Question

$$f(x)=7x-4$$
$$g(x)=\dfrac {2x}{x-3}$$, $$x\neq 3$$
$$h(x)=x^{2}$$
Find $$\dfrac {f(x)}{2}+g(x)$$.
Give your answer as a single fraction, in terms of $$x$$, in its simplest form.

Answer

**step1** Understanding the Problem

The problem asks us to combine two given functions, $$f(x)$$ and $$g(x)$$, into a single fraction. We are given the expressions for these functions:
$$f(x) = 7x - 4$$
$$g(x) = \dfrac{2x}{x-3}$$
We need to find the expression for $$\dfrac {f(x)}{2}+g(x)$$ and present the answer as a single fraction in its simplest form.

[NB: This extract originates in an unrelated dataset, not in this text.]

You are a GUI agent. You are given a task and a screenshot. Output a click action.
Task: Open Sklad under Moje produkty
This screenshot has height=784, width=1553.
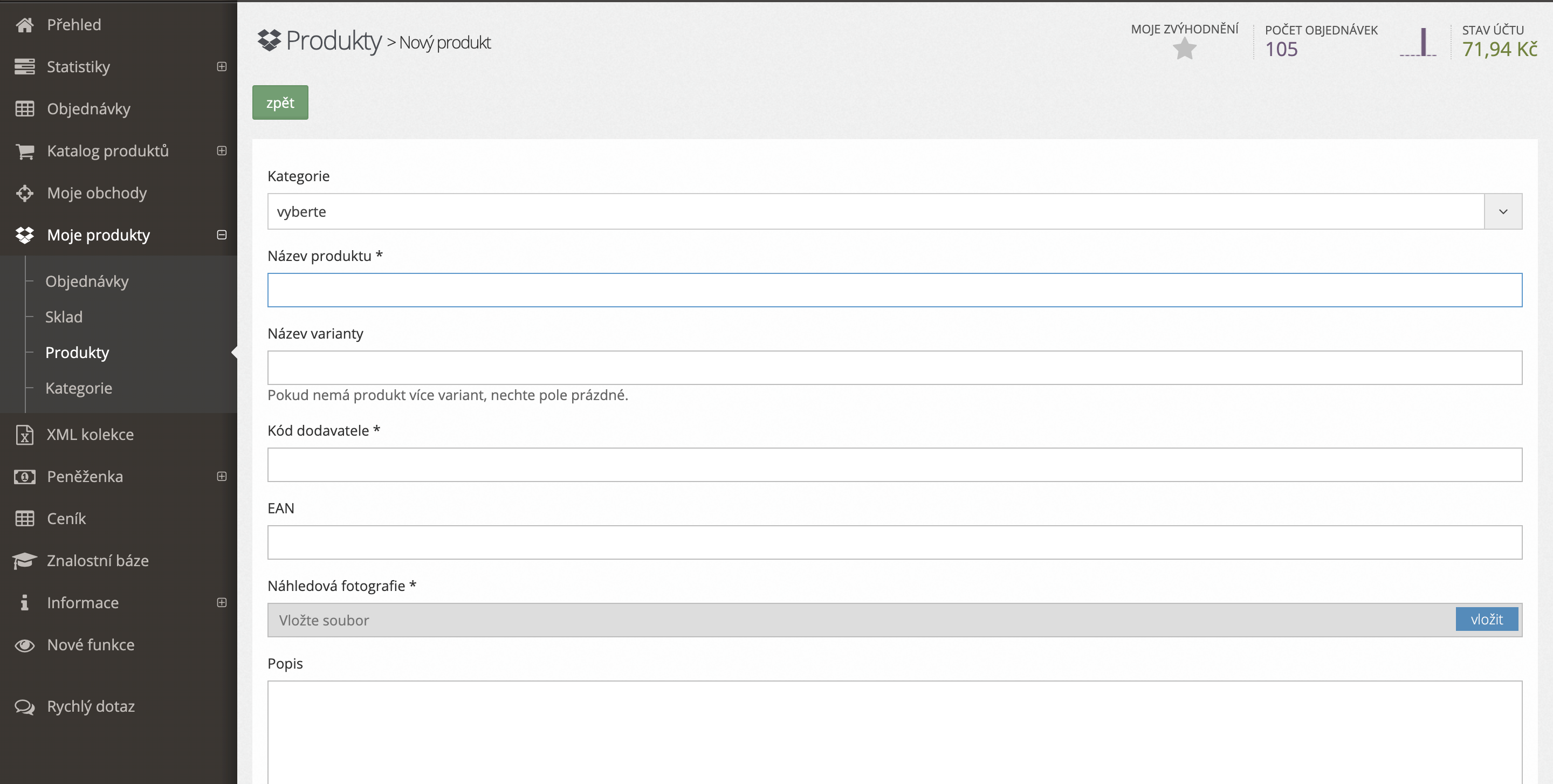point(64,317)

**step2** Substituting the Functions

First, we need to find the expression for $$\dfrac{f(x)}{2}$$.
$$ \dfrac{f(x)}{2} = \dfrac{7x - 4}{2} $$
Now, we substitute this into the expression we need to compute:
$$ \dfrac{f(x)}{2} + g(x) = \dfrac{7x - 4}{2} + \dfrac{2x}{x-3} $$

**step3** Finding a Common Denominator

To add two fractions, they must have the same denominator. The denominators of our two fractions are $$2$$ and $$(x-3)$$. The common denominator for these two expressions is their product, which is $$2 \times (x-3)$$.
So, the common denominator is $$2(x-3)$$.

**step4** Rewriting Fractions with the Common Denominator

We will rewrite each fraction with the common denominator of $$2(x-3)$$:
For the first fraction, $$\dfrac{7x - 4}{2}$$, we multiply the numerator and the denominator by $$(x-3)$$:
$$ \dfrac{7x - 4}{2} = \dfrac{(7x - 4) \times (x-3)}{2 \times (x-3)} = \dfrac{(7x - 4)(x-3)}{2(x-3)} $$
For the second fraction, $$\dfrac{2x}{x-3}$$, we multiply the numerator and the denominator by $$2$$:
$$ \dfrac{2x}{x-3} = \dfrac{2x \times 2}{(x-3) \times 2} = \dfrac{4x}{2(x-3)} $$

**step5** Adding the Fractions

Now that both fractions have the same denominator, we can add their numerators:
$$ \dfrac{f(x)}{2} + g(x) = \dfrac{(7x - 4)(x - 3)}{2(x - 3)} + \dfrac{4x}{2(x - 3)} = \dfrac{(7x - 4)(x - 3) + 4x}{2(x - 3)} $$

**step6** Simplifying the Numerator

Next, we need to expand and simplify the numerator.
First, expand the product $$(7x - 4)(x - 3)$$:
$$ (7x - 4)(x - 3) = (7x \times x) + (7x \times -3) + (-4 \times x) + (-4 \times -3) $$
$$ = 7x^2 - 21x - 4x + 12 $$
$$ = 7x^2 - 25x + 12 $$
Now, add $$4x$$ to this result:
$$ (7x^2 - 25x + 12) + 4x = 7x^2 - 25x + 4x + 12 $$
$$ = 7x^2 - 21x + 12 $$

**step7** Writing the Final Single Fraction

Now, we combine the simplified numerator with the common denominator:
$$ \dfrac{f(x)}{2} + g(x) = \dfrac{7x^2 - 21x + 12}{2(x - 3)} $$
We can also write the denominator as $$2x - 6$$.
$$ \dfrac{7x^2 - 21x + 12}{2x - 6} $$
This fraction is in its simplest form because the numerator $$7x^2 - 21x + 12$$ does not have $$(x-3)$$ as a factor (if we substitute $$x=3$$ into the numerator, we get $$7(3)^2 - 21(3) + 12 = 7(9) - 63 + 12 = 63 - 63 + 12 = 12$$, which is not zero). Therefore, no further simplification is possible.